Astronomical observations from teles-copes, satellites and measurements of the cosmic microwave background have led scientists to believe that most of the matter in the universe neither emits nor absorbs light. This dark matter would have provided the gravitational scaff-olding that caused normal matter to coalesce into the galaxies we see today. In particular, we think our own galaxy is embedded within an enormous cloud of dark matter. As our solar system rotates around the galaxy, it moves through this cloud.
Particle physics theories suggest that dark matter may be composed of Weakly Interacting Massive Particles (WIMPs). Scientists expect these particles to have masses comparable to, or perhaps heavier than, the masses of atomic nuclei. Although such WIMPs would rarely interact with normal matter, they could occasionally scatter from an atomic nucleus like billiard balls, leaving a small amount of energy that might be detectable under the right conditions.

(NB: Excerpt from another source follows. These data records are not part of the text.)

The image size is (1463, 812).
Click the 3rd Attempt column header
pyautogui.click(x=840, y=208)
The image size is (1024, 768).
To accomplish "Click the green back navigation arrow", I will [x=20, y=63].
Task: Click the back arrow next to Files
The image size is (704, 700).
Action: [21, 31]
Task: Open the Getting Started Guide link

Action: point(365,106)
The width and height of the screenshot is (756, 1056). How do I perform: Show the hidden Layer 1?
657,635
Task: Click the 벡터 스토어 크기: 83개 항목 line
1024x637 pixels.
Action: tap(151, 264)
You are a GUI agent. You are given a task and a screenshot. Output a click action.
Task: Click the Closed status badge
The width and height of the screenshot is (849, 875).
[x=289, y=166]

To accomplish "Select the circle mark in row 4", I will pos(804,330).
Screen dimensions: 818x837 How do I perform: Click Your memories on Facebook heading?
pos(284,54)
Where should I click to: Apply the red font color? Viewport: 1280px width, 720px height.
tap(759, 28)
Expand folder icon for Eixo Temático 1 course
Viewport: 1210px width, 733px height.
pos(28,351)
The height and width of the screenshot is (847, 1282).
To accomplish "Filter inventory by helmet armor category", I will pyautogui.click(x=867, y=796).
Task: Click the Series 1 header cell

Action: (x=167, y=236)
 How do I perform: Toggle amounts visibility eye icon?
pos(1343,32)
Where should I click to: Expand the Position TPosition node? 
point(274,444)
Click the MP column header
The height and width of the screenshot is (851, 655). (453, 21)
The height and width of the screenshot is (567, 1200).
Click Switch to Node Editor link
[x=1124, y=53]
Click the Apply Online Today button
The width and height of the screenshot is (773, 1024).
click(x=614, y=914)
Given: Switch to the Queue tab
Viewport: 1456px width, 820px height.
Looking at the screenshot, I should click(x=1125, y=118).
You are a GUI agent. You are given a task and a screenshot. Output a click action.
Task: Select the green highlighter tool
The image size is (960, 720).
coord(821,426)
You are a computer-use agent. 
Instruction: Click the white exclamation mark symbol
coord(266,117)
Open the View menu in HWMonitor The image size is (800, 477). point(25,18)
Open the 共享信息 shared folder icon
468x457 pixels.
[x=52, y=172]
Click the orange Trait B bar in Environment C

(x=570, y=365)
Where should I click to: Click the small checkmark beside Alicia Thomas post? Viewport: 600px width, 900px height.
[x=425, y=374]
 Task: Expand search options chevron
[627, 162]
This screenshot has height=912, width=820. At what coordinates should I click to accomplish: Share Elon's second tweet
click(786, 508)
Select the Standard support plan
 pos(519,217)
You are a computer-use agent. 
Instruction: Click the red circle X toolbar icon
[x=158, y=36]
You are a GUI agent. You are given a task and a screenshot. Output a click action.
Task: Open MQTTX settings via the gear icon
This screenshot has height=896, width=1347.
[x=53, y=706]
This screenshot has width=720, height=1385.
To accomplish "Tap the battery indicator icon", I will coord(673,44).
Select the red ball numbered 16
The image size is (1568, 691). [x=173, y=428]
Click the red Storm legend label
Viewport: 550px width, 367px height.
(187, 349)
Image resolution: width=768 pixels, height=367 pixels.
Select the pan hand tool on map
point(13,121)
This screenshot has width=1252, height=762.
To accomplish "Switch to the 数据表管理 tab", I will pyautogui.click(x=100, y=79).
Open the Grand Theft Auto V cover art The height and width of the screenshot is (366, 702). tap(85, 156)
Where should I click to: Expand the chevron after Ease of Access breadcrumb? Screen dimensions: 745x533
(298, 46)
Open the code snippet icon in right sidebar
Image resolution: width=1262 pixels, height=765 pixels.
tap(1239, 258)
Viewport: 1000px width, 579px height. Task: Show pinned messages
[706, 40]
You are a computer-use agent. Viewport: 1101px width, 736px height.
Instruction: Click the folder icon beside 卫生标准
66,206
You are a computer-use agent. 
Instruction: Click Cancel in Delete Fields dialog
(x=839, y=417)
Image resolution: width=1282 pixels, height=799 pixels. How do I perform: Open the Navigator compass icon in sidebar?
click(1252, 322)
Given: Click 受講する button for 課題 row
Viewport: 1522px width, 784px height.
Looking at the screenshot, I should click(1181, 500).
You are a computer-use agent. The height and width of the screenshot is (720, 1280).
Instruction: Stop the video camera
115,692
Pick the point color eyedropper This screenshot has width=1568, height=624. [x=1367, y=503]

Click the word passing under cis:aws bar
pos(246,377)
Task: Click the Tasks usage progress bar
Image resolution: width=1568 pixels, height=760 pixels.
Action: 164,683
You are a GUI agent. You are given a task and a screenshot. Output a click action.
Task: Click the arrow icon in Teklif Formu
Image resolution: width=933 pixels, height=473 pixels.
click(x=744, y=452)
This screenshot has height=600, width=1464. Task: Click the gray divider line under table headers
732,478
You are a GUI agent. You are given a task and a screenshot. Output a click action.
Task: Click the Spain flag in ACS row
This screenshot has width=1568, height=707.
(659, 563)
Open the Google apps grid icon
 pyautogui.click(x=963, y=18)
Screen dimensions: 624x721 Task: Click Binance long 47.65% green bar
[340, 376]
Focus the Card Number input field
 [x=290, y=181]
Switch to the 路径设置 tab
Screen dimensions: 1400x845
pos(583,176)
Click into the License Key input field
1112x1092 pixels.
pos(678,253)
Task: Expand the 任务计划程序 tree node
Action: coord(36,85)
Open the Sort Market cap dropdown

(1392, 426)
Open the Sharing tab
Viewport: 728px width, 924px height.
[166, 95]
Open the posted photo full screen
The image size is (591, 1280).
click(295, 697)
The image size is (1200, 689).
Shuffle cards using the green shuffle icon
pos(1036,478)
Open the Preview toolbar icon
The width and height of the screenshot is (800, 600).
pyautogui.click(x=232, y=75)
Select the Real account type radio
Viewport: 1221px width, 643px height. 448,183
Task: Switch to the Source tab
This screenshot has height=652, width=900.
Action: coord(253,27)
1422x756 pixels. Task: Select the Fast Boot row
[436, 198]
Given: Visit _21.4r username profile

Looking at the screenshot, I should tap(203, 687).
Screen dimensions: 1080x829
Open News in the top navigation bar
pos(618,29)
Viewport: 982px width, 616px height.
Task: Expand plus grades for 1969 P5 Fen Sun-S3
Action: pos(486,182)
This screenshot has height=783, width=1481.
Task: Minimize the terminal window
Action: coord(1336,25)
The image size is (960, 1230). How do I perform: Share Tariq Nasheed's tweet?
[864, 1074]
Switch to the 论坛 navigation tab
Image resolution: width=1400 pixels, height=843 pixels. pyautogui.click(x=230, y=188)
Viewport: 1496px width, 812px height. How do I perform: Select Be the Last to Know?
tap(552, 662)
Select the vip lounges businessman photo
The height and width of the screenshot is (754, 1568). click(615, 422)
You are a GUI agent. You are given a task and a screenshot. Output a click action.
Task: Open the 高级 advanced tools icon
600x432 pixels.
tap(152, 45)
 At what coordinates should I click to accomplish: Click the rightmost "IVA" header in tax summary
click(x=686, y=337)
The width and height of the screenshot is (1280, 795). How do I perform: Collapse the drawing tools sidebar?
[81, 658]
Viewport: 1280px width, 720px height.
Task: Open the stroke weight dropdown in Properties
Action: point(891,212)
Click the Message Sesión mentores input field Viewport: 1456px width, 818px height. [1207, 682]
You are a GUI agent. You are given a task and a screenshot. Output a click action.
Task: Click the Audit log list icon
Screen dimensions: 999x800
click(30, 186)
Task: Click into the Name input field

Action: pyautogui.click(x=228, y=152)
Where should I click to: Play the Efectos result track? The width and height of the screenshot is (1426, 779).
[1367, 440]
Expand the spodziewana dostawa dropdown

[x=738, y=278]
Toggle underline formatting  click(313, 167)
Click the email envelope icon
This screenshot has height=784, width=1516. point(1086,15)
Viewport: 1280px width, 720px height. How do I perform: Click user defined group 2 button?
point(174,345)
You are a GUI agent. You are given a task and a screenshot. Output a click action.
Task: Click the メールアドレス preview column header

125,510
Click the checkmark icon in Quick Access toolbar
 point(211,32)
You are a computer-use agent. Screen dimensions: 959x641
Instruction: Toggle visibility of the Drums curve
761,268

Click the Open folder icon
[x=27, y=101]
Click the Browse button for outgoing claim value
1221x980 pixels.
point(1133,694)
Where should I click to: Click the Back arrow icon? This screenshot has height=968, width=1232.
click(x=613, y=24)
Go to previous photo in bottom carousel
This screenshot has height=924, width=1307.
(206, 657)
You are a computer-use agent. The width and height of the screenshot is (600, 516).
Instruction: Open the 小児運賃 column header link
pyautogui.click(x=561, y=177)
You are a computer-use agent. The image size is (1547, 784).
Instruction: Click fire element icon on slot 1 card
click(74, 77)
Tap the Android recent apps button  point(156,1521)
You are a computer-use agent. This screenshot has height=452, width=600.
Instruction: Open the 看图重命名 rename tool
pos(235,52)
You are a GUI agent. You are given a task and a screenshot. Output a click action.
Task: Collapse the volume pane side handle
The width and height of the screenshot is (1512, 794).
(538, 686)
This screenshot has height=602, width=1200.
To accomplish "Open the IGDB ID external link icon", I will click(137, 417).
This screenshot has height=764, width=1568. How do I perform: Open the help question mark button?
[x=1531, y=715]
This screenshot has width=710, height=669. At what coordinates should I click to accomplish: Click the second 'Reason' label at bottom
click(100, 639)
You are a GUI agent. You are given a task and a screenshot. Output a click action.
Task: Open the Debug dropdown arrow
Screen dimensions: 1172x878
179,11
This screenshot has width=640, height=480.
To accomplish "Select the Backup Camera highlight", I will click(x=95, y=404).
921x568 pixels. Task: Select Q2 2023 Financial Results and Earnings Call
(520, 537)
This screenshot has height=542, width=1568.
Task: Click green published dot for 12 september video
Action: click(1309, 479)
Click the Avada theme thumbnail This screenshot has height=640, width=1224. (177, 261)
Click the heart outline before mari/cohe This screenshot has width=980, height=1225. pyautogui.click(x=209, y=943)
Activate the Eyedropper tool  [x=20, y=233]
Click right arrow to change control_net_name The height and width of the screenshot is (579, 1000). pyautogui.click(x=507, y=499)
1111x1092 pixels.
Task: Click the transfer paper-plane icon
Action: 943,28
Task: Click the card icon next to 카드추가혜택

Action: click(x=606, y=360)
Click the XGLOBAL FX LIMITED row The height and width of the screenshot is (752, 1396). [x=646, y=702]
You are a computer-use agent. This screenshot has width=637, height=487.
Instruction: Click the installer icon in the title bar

The Cryogenic Dark Matter Search (CDMS) experiment, located a half-mile underground at the Soudan mine in northern Minnesota, uses 30 detectors made of germanium and silicon in an attempt to detect such WIMP scatters. The detectors are cooled to temperatures very near absolute zero. Particle interactions in the crystalline detectors deposit energy in the form of heat, and in the form of charges that move in an applied electric field. Special sensors detect these signals, which are then amplified and recorded in computers for later study. A comparison of the size and relative timing of these two signals, heat and charge, allows the experimenters to tell whether the particle that interacted in the crystal was a WIMP-- or one of the numerous known particles that come either from radioactive decays or from space in the form of cosmic rays.
These background particles must be almost entirely filtered out if we are to see a WIMP signal. Layers of shielding materials, as well as the half-mile of rock above the experiment, are used to provide such background suppression.
The CDMS experiment has been searching for dark matter at Soudan since 2003. Previous data have not yielded evidence for WIMPs, but have provided assurance that the backgrounds have been suppressed to the level where as few as one WIMP interaction per year could have been detected.
We are now reporting on a new data set taken in 2007- 2008, which approximately doubles the sum of all past data sets. With each new data set, we must carefully evaluate the performance of each of the detectors, excluding periods when they were not operating properly. Detector operation is assessed by frequent exposure to sources of two types of radiation: gamma rays and neutrons. Gamma rays are the principal source of normal matter background in the experiment.
Neutrons are the only type of normal matter particles that interact with germanium nuclei in the billiard-ball style that WIMPs would, although neutrons frequently scatter in more than one of our detectors. This calibration data is carefully studied to see how well a WIMP-like signal (produced by neutrons) can be seen over a background (produced by gamma rays). The expectation is that no more than one background event would be expected to be visible in the region of the data where WIMPs should appear. Since background and signal regions overlap somewhat, achievement of this low background level required us to throw out roughly 2/3 of the data that might contain WIMPs, because these data would contain too many background events.
All of the data analysis is done without looking at the data region that might contain WIMP
events. This standard scientific technique, sometimes referred to as “blinding”, is used to avoid the unintentional bias that might lead one to count as WIMPs events having some of the characteristics of WIMP interactions but that are really from background sources. After all of the data selection criteria have been completed, and detailed estimates of background “leakage” into the WIMP signal region are made, we “open the box” and see if there are any WIMP events present.
In this new data set we indeed see two events with characteristics consistent with those expected from WIMPs. However, there is also a chance that both events could be due to background particles. Scientists have a strict set of criteria for determining whether a new discovery has been made. The ratio of signal to background events must be large enough that there is no reasonable doubt. Typically there must be fewer than one chance in a thousand of the signal being due to background. In this case, a signal of about five events would have met those criteria. We estimate that there is about a one in four chance to have seen two backgrounds events, so we can make no claim to have discovered WIMPs. Instead we say that the rate of WIMP interactions with nuclei must be less than a particular value that depends on the mass of the WIMP. The numerical values obtained for these interaction rates from this data set are more stringent than those obtained from previous data for most WIMP masses predicted by theories. Such upper
limits are still quite valuable in eliminating a number of theories that might explain dark matter.
What comes next? While the same set of detectors could be operated at Soudan for many more years to see if more WIMP events appear, this would not take advantage of new detector developments and would try the patience of even the most stalwart experimenters (not to mention theorists). A better way to increase our sensitivity to WIMPs is to increase the number (or mass) of detectors that might see them, while still maintaining our ability to keep backgrounds under control. This is precisely what CDMS experimenters (and many other collaborations worldwide) are now in the process of doing. By summer of 2010, we hope to have
about three times more germanium nuclei sitting near absolute zero at Soudan, patiently waiting for WIMPs to come along and provide the perfect billiard ball shots that will offer compelling evidence for the direct detection of dark matter in the laboratory.
The CDMS experiment was funded by the U.S. Department of Energy and the National Science Foundation.